YOUR GOAL >> Render every one of the source data lines below as a Markdown table with two columns, "Row" for the row number and "Line" for the line itself, omitting any blank lines.

[Source data]
○ ○ ○ ○ ○
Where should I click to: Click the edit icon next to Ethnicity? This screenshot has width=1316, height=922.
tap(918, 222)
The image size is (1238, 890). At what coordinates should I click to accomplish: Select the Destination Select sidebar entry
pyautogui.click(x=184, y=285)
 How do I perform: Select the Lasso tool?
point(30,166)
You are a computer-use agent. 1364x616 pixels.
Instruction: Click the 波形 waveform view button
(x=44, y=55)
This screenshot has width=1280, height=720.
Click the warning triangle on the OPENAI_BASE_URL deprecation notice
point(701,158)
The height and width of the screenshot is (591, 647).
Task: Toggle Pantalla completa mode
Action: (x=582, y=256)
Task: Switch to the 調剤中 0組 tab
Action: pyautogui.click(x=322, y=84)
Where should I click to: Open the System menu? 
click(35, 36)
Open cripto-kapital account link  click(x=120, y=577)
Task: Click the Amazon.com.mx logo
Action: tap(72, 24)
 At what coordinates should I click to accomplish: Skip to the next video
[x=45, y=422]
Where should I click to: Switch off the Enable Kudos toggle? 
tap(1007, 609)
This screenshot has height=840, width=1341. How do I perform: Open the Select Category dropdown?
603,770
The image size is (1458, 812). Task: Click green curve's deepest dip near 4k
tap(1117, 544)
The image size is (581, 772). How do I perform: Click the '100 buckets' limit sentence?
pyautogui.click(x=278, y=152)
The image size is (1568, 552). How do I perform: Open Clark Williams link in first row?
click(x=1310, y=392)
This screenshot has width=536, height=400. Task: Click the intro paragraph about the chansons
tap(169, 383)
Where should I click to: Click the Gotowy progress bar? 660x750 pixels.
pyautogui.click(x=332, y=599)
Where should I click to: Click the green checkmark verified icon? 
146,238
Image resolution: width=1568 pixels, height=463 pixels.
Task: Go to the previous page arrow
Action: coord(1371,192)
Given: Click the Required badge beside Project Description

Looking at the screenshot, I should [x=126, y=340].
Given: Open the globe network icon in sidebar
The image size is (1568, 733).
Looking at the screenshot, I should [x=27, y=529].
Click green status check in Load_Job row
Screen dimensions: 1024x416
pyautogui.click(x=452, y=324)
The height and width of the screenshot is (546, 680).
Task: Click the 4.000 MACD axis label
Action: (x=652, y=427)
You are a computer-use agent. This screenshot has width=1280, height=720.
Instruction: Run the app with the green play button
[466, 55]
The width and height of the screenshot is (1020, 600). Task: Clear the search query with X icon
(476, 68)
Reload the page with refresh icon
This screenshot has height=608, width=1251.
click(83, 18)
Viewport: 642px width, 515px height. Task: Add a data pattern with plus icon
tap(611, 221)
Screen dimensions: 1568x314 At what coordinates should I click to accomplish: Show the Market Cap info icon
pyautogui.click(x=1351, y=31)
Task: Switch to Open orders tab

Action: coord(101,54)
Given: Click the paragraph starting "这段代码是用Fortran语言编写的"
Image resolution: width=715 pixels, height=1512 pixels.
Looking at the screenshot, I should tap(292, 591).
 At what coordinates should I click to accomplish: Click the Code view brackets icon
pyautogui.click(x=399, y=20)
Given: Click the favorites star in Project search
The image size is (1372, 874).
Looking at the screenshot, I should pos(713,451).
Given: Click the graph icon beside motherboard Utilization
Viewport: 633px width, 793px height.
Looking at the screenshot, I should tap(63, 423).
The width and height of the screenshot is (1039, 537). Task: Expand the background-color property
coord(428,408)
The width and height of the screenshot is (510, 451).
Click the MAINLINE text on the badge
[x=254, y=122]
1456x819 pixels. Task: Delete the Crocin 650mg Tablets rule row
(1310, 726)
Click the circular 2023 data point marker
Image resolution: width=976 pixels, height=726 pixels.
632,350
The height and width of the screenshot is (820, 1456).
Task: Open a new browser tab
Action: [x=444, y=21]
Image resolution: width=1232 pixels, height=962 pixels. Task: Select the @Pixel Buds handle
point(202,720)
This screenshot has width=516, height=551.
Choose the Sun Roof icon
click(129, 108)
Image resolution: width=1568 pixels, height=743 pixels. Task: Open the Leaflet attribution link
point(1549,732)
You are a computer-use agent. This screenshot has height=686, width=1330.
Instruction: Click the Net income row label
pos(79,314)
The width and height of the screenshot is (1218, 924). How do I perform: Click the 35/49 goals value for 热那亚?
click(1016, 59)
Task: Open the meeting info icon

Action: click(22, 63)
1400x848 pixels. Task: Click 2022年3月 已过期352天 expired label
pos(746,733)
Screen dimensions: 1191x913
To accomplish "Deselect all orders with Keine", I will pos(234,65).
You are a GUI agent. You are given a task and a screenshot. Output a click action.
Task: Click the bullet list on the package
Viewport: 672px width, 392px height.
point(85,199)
○ ○ ○ ○ ○
RESULT >>
| Row | Line |
|---|---|
| 1 | Where should I click to: Click the edit icon next to Ethnicity? This screenshot has width=1316, height=922. |
| 2 | tap(918, 222) |
| 3 | The image size is (1238, 890). At what coordinates should I click to accomplish: Select the Destination Select sidebar entry |
| 4 | pyautogui.click(x=184, y=285) |
| 5 |  How do I perform: Select the Lasso tool? |
| 6 | point(30,166) |
| 7 | You are a computer-use agent. 1364x616 pixels. |
| 8 | Instruction: Click the 波形 waveform view button |
| 9 | (x=44, y=55) |
| 10 | This screenshot has width=1280, height=720. |
| 11 | Click the warning triangle on the OPENAI_BASE_URL deprecation notice |
| 12 | point(701,158) |
| 13 | The height and width of the screenshot is (591, 647). |
| 14 | Task: Toggle Pantalla completa mode |
| 15 | Action: (x=582, y=256) |
| 16 | Task: Switch to the 調剤中 0組 tab |
| 17 | Action: pyautogui.click(x=322, y=84) |
| 18 | Where should I click to: Open the System menu?  |
| 19 | click(35, 36) |
| 20 | Open cripto-kapital account link  click(x=120, y=577) |
| 21 | Task: Click the Amazon.com.mx logo |
| 22 | Action: tap(72, 24) |
| 23 |  At what coordinates should I click to accomplish: Skip to the next video |
| 24 | [x=45, y=422] |
| 25 | Where should I click to: Switch off the Enable Kudos toggle?  |
| 26 | tap(1007, 609) |
| 27 | This screenshot has height=840, width=1341. How do I perform: Open the Select Category dropdown? |
| 28 | 603,770 |
| 29 | The image size is (1458, 812). Task: Click green curve's deepest dip near 4k |
| 30 | tap(1117, 544) |
| 31 | The image size is (581, 772). How do I perform: Click the '100 buckets' limit sentence? |
| 32 | pyautogui.click(x=278, y=152) |
| 33 | The image size is (1568, 552). How do I perform: Open Clark Williams link in first row? |
| 34 | click(x=1310, y=392) |
| 35 | This screenshot has width=536, height=400. Task: Click the intro paragraph about the chansons |
| 36 | tap(169, 383) |
| 37 | Where should I click to: Click the Gotowy progress bar? 660x750 pixels. |
| 38 | pyautogui.click(x=332, y=599) |
| 39 | Where should I click to: Click the green checkmark verified icon?  |
| 40 | 146,238 |
| 41 | Image resolution: width=1568 pixels, height=463 pixels. |
| 42 | Task: Go to the previous page arrow |
| 43 | Action: coord(1371,192) |
| 44 | Given: Click the Required badge beside Project Description |
| 45 | Looking at the screenshot, I should [x=126, y=340]. |
| 46 | Given: Open the globe network icon in sidebar |
| 47 | The image size is (1568, 733). |
| 48 | Looking at the screenshot, I should [x=27, y=529]. |
| 49 | Click green status check in Load_Job row |
| 50 | Screen dimensions: 1024x416 |
| 51 | pyautogui.click(x=452, y=324) |
| 52 | The height and width of the screenshot is (546, 680). |
| 53 | Task: Click the 4.000 MACD axis label |
| 54 | Action: (x=652, y=427) |
| 55 | You are a computer-use agent. This screenshot has width=1280, height=720. |
| 56 | Instruction: Run the app with the green play button |
| 57 | [466, 55] |
| 58 | The width and height of the screenshot is (1020, 600). Task: Clear the search query with X icon |
| 59 | (476, 68) |
| 60 | Reload the page with refresh icon |
| 61 | This screenshot has height=608, width=1251. |
| 62 | click(83, 18) |
| 63 | Viewport: 642px width, 515px height. Task: Add a data pattern with plus icon |
| 64 | tap(611, 221) |
| 65 | Screen dimensions: 1568x314 At what coordinates should I click to accomplish: Show the Market Cap info icon |
| 66 | pyautogui.click(x=1351, y=31) |
| 67 | Task: Switch to Open orders tab |
| 68 | Action: coord(101,54) |
| 69 | Given: Click the paragraph starting "这段代码是用Fortran语言编写的" |
| 70 | Image resolution: width=715 pixels, height=1512 pixels. |
| 71 | Looking at the screenshot, I should tap(292, 591). |
| 72 |  At what coordinates should I click to accomplish: Click the Code view brackets icon |
| 73 | pyautogui.click(x=399, y=20) |
| 74 | Given: Click the favorites star in Project search |
| 75 | The image size is (1372, 874). |
| 76 | Looking at the screenshot, I should pos(713,451). |
| 77 | Given: Click the graph icon beside motherboard Utilization |
| 78 | Viewport: 633px width, 793px height. |
| 79 | Looking at the screenshot, I should tap(63, 423). |
| 80 | The width and height of the screenshot is (1039, 537). Task: Expand the background-color property |
| 81 | coord(428,408) |
| 82 | The width and height of the screenshot is (510, 451). |
| 83 | Click the MAINLINE text on the badge |
| 84 | [x=254, y=122] |
| 85 | 1456x819 pixels. Task: Delete the Crocin 650mg Tablets rule row |
| 86 | (1310, 726) |
| 87 | Click the circular 2023 data point marker |
| 88 | Image resolution: width=976 pixels, height=726 pixels. |
| 89 | 632,350 |
| 90 | The height and width of the screenshot is (820, 1456). |
| 91 | Task: Open a new browser tab |
| 92 | Action: [x=444, y=21] |
| 93 | Image resolution: width=1232 pixels, height=962 pixels. Task: Select the @Pixel Buds handle |
| 94 | point(202,720) |
| 95 | This screenshot has width=516, height=551. |
| 96 | Choose the Sun Roof icon |
| 97 | click(129, 108) |
| 98 | Image resolution: width=1568 pixels, height=743 pixels. Task: Open the Leaflet attribution link |
| 99 | point(1549,732) |
| 100 | You are a computer-use agent. This screenshot has height=686, width=1330. |
| 101 | Instruction: Click the Net income row label |
| 102 | pos(79,314) |
| 103 | The width and height of the screenshot is (1218, 924). How do I perform: Click the 35/49 goals value for 热那亚? |
| 104 | click(1016, 59) |
| 105 | Task: Open the meeting info icon |
| 106 | Action: click(22, 63) |
| 107 | 1400x848 pixels. Task: Click 2022年3月 已过期352天 expired label |
| 108 | pos(746,733) |
| 109 | Screen dimensions: 1191x913 |
| 110 | To accomplish "Deselect all orders with Keine", I will pos(234,65). |
| 111 | You are a GUI agent. You are given a task and a screenshot. Output a click action. |
| 112 | Task: Click the bullet list on the package |
| 113 | Viewport: 672px width, 392px height. |
| 114 | point(85,199) |